▸ Written problem: Please write out each entry below word for word, keeping every line as it is.

▸ Data supplied:
····················
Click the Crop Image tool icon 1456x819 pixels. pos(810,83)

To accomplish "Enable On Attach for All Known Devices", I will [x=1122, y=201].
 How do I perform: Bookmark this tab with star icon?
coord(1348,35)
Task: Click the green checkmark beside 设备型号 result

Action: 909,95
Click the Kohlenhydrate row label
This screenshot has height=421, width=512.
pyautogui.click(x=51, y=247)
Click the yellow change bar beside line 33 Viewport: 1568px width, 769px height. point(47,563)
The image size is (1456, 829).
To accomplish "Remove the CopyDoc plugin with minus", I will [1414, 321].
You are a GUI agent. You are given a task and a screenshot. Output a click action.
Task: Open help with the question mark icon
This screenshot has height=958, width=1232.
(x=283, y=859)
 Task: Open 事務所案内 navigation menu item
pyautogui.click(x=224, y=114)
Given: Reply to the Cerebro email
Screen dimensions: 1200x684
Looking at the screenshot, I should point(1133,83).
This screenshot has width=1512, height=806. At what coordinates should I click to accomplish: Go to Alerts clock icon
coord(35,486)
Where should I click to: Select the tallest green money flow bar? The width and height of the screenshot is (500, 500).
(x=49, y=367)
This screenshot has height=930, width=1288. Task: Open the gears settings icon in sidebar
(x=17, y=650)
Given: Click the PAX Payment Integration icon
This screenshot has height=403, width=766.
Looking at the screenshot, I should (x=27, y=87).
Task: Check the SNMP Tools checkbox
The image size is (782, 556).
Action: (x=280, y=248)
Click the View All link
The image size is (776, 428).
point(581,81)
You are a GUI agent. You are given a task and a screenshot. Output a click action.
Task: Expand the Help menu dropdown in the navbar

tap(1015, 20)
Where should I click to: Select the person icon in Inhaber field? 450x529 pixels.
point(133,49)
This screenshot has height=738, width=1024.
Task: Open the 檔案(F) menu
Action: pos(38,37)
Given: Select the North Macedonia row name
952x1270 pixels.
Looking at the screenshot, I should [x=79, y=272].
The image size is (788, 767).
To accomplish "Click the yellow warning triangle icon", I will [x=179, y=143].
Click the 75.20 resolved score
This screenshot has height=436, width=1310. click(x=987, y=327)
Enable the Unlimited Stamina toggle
····················
▸ Answer below:
Click the Crop Image tool icon 1456x819 pixels. pos(810,83)

To accomplish "Enable On Attach for All Known Devices", I will [x=1122, y=201].
 How do I perform: Bookmark this tab with star icon?
coord(1348,35)
Task: Click the green checkmark beside 设备型号 result

Action: 909,95
Click the Kohlenhydrate row label
This screenshot has height=421, width=512.
pyautogui.click(x=51, y=247)
Click the yellow change bar beside line 33 Viewport: 1568px width, 769px height. point(47,563)
The image size is (1456, 829).
To accomplish "Remove the CopyDoc plugin with minus", I will [1414, 321].
You are a GUI agent. You are given a task and a screenshot. Output a click action.
Task: Open help with the question mark icon
This screenshot has height=958, width=1232.
(x=283, y=859)
 Task: Open 事務所案内 navigation menu item
pyautogui.click(x=224, y=114)
Given: Reply to the Cerebro email
Screen dimensions: 1200x684
Looking at the screenshot, I should point(1133,83).
This screenshot has width=1512, height=806. At what coordinates should I click to accomplish: Go to Alerts clock icon
coord(35,486)
Where should I click to: Select the tallest green money flow bar? The width and height of the screenshot is (500, 500).
(x=49, y=367)
This screenshot has height=930, width=1288. Task: Open the gears settings icon in sidebar
(x=17, y=650)
Given: Click the PAX Payment Integration icon
This screenshot has height=403, width=766.
Looking at the screenshot, I should (x=27, y=87).
Task: Check the SNMP Tools checkbox
The image size is (782, 556).
Action: (x=280, y=248)
Click the View All link
The image size is (776, 428).
point(581,81)
You are a GUI agent. You are given a task and a screenshot. Output a click action.
Task: Expand the Help menu dropdown in the navbar

tap(1015, 20)
Where should I click to: Select the person icon in Inhaber field? 450x529 pixels.
point(133,49)
This screenshot has height=738, width=1024.
Task: Open the 檔案(F) menu
Action: pos(38,37)
Given: Select the North Macedonia row name
952x1270 pixels.
Looking at the screenshot, I should [x=79, y=272].
The image size is (788, 767).
To accomplish "Click the yellow warning triangle icon", I will [x=179, y=143].
Click the 75.20 resolved score
This screenshot has height=436, width=1310. click(x=987, y=327)
Enable the Unlimited Stamina toggle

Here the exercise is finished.